A short drive from Ma’ale Adumim and less than an hour from Jerusalem, this wedding hall in Mitzpe Jericho offers breathtaking views of rolling desert hills, the Dead Sea and Jordan. Guests can take it all in through both the glass-walled interior and the outdoor chuppah spot. Look for a variety of wedding packages that include catering and bar service. Note: The management is also happy to help arrange buses for guests coming from Jerusalem and elsewhere in Israel.
For a dazzling 360-degree panorama of the Mediterranean shore and the Carmel Heights, you might want to consider having your wedding at Yam Carmel, which is nestled in the Ofer Forest near Haifa. In addition to its stupendous view, Yam Carmel boasts an open-air amphitheater for wedding ceremonies between April and late October. A bonus for outdoorsy couples: Yam Carmel is located very near an “extreme park” that features a ropes course, rappelling, bungee trampolines and a tube slide.
The Green Beach
For those who prefer their water up close, The Green Beach offers an event garden where countless couples have tied the knot. Perched on a private shore of the Sea of Galilee near the northern city of Tiberias, the coastal nature reserve offers an
impressive view of the Golan Heights and the Hermon mountain range. With capacity for up to 550 guests, a Green Beach wedding includes gourmet Mediterranean cuisine, plenty of room for music and dancing and an after-party option.
The Sephardic House
Location, location, location. Start your wedding day with a visit to the Kotel (Western Wall), then walk up with your wedding party to the hall, a short stroll away in Jerusalem’s Old City. There, you’ll find your chuppah awaits in the recently renovated open-air atrium. Afterward, enjoy an array of fresh foods cooked on the premises. Note: This space accommodates smaller weddings of up to 150 guests and includes a number of hotel rooms available for members of the wedding party.

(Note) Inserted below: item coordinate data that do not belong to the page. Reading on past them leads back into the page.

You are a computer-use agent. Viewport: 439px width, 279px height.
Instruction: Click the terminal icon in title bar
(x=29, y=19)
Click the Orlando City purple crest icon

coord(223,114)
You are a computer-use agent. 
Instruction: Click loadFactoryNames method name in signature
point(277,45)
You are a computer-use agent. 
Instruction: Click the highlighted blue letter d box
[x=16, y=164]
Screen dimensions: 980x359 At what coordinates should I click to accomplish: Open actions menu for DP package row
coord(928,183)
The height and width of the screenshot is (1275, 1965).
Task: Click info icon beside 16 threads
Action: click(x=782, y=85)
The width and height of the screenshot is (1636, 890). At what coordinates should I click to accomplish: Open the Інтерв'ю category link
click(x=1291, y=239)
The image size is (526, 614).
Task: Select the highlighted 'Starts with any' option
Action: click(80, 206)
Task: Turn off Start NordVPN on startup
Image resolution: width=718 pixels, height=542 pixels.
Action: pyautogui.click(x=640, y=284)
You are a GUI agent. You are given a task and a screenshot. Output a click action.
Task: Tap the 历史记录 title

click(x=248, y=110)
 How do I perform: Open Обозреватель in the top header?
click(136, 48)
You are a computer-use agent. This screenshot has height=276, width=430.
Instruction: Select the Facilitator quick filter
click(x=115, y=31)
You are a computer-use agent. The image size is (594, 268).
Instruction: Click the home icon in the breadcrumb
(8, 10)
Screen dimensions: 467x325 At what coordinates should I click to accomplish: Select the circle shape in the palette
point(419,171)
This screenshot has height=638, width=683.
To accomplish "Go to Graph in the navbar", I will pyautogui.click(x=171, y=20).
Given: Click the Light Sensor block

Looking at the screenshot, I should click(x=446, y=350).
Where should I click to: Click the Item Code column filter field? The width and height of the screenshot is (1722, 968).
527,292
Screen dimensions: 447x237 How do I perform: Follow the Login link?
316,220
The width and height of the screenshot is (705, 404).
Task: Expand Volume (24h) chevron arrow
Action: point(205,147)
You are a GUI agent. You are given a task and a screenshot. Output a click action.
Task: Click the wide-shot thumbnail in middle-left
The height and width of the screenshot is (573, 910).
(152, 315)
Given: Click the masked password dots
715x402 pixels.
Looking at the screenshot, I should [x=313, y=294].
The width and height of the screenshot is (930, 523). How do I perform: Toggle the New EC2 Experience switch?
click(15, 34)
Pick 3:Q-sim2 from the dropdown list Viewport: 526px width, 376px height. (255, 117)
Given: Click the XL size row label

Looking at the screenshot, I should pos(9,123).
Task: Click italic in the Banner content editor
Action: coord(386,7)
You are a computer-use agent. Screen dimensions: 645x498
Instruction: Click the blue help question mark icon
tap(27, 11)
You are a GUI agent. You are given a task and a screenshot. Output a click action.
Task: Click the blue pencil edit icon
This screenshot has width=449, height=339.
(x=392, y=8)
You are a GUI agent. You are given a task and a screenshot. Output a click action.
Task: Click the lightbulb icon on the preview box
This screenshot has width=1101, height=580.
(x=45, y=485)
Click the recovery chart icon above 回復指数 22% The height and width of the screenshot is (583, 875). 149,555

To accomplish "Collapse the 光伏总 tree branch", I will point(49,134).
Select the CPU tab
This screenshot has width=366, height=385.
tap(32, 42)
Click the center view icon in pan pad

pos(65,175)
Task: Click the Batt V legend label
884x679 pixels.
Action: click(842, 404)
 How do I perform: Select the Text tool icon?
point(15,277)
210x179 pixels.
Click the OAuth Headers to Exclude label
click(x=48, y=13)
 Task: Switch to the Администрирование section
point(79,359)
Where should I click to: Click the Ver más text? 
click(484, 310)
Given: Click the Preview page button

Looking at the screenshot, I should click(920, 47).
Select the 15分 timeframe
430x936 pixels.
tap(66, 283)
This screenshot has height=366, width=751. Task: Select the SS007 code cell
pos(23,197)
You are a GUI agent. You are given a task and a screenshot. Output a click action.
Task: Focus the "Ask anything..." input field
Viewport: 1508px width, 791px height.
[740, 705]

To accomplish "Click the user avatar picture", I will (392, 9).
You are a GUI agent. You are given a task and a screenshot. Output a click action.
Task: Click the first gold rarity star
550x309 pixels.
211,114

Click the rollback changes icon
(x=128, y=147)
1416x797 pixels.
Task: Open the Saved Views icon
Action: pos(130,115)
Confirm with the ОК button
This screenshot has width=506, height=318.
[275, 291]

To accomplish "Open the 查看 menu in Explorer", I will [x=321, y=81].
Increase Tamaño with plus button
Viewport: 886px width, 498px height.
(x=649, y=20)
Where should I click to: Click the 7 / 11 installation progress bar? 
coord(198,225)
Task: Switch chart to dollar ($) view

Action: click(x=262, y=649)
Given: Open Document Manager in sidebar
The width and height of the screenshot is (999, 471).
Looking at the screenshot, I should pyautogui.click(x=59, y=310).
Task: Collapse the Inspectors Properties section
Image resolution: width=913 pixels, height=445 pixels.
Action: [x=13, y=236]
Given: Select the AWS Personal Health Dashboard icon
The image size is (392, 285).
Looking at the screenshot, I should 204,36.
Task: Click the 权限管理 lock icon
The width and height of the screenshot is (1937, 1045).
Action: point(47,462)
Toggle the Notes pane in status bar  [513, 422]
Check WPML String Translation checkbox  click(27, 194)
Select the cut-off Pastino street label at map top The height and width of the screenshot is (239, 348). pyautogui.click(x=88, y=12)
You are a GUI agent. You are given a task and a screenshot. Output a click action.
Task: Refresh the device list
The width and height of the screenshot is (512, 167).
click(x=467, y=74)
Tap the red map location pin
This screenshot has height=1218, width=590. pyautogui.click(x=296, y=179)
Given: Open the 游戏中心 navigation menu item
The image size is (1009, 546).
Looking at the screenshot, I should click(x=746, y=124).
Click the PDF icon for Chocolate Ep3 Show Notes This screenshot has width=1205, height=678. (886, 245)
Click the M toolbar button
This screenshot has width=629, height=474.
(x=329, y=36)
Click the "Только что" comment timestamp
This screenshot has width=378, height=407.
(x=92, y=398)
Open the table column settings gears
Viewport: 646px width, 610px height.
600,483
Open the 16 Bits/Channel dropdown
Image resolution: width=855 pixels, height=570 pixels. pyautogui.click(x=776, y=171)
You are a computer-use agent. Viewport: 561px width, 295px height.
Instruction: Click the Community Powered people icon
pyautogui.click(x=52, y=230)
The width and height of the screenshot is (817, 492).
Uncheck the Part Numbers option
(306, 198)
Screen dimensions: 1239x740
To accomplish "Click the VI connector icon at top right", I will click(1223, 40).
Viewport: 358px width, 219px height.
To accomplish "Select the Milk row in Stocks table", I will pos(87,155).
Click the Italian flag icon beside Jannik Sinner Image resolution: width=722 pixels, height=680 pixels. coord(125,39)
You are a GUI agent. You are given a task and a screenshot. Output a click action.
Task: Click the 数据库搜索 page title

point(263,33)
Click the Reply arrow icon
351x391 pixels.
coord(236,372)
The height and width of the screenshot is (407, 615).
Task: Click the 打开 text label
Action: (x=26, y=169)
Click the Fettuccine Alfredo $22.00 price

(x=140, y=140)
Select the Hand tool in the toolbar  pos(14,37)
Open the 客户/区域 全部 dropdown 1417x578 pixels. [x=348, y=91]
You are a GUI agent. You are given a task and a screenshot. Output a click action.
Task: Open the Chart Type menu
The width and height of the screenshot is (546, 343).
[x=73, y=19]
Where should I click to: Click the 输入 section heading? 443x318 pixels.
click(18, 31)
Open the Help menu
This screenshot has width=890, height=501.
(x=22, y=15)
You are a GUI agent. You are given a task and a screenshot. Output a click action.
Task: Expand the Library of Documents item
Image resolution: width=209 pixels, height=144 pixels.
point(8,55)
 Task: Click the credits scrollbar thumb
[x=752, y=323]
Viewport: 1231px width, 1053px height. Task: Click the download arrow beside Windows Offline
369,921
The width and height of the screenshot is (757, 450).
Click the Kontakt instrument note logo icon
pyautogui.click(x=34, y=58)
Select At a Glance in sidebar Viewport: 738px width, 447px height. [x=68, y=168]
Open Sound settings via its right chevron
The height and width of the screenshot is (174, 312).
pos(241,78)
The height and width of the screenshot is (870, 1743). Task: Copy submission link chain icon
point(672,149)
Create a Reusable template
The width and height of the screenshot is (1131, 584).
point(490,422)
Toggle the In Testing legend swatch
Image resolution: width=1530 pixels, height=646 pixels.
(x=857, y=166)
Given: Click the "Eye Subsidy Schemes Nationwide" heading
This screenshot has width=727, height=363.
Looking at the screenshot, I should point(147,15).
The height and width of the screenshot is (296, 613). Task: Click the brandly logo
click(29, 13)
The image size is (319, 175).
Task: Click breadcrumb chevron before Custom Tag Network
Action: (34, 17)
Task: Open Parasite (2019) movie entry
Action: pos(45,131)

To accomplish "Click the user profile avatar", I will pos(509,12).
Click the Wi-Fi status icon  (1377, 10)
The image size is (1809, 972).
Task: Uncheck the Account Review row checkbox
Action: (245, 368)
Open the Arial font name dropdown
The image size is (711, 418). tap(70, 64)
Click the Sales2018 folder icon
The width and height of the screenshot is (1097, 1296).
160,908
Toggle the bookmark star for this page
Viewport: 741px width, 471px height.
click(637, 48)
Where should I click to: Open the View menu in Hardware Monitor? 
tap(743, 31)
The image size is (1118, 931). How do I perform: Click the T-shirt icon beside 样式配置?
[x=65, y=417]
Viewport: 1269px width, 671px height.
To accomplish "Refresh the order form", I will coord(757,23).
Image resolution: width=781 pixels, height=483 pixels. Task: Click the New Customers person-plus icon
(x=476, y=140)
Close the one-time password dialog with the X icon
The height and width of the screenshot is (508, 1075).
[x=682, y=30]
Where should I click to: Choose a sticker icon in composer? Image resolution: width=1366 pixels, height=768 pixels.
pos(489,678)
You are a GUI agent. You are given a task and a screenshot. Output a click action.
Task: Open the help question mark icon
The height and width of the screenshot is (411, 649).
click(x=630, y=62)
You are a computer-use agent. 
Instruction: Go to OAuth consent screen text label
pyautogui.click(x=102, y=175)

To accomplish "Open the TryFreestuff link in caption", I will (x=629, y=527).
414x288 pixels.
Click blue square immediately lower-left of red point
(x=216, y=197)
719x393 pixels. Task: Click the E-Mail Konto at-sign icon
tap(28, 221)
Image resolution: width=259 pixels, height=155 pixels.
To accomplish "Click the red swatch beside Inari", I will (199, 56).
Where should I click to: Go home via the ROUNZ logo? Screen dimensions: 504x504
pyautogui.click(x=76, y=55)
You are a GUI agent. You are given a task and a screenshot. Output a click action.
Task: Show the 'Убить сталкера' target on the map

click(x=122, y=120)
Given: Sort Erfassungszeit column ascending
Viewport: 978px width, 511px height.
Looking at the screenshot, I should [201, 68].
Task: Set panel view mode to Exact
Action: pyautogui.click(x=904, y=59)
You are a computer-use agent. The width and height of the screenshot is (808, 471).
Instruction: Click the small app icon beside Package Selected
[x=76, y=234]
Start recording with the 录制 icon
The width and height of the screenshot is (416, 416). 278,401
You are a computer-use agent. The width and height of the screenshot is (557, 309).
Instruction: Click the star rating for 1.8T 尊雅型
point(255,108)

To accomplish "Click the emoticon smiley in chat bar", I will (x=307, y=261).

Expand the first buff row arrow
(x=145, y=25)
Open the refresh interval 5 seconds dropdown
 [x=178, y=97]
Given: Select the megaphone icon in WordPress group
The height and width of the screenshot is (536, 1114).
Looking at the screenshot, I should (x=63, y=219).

Beach-combing couples will thrive at this beachside wedding locale in Netanya. With its panoramic view of the Mediterranean, Bamboo Village hosts as many as 400 guests to witness the outdoor chuppah. Specialties of the house include barbecues and fresh fish from the sea. A perk: In true after-party style, the guests — mostly young ones who don’t need much sleep — can spend the night near the beach in big tents. Older guests typically prefer one of two nearby hotels.
Hulda Kibbutz in the Judean Plain is home to Barkan, Israel’s second-largest winery. Like all the world’s wine countries, the area is regularly bathed with a gentle golden sunlight and just enough rain to grow perfect grapes. The winery — situated southeast of Rehovot and Mazkeret Batya, near the picturesque Hulda National Forest — has long hosted weddings known for their relaxed charm and pristine setting.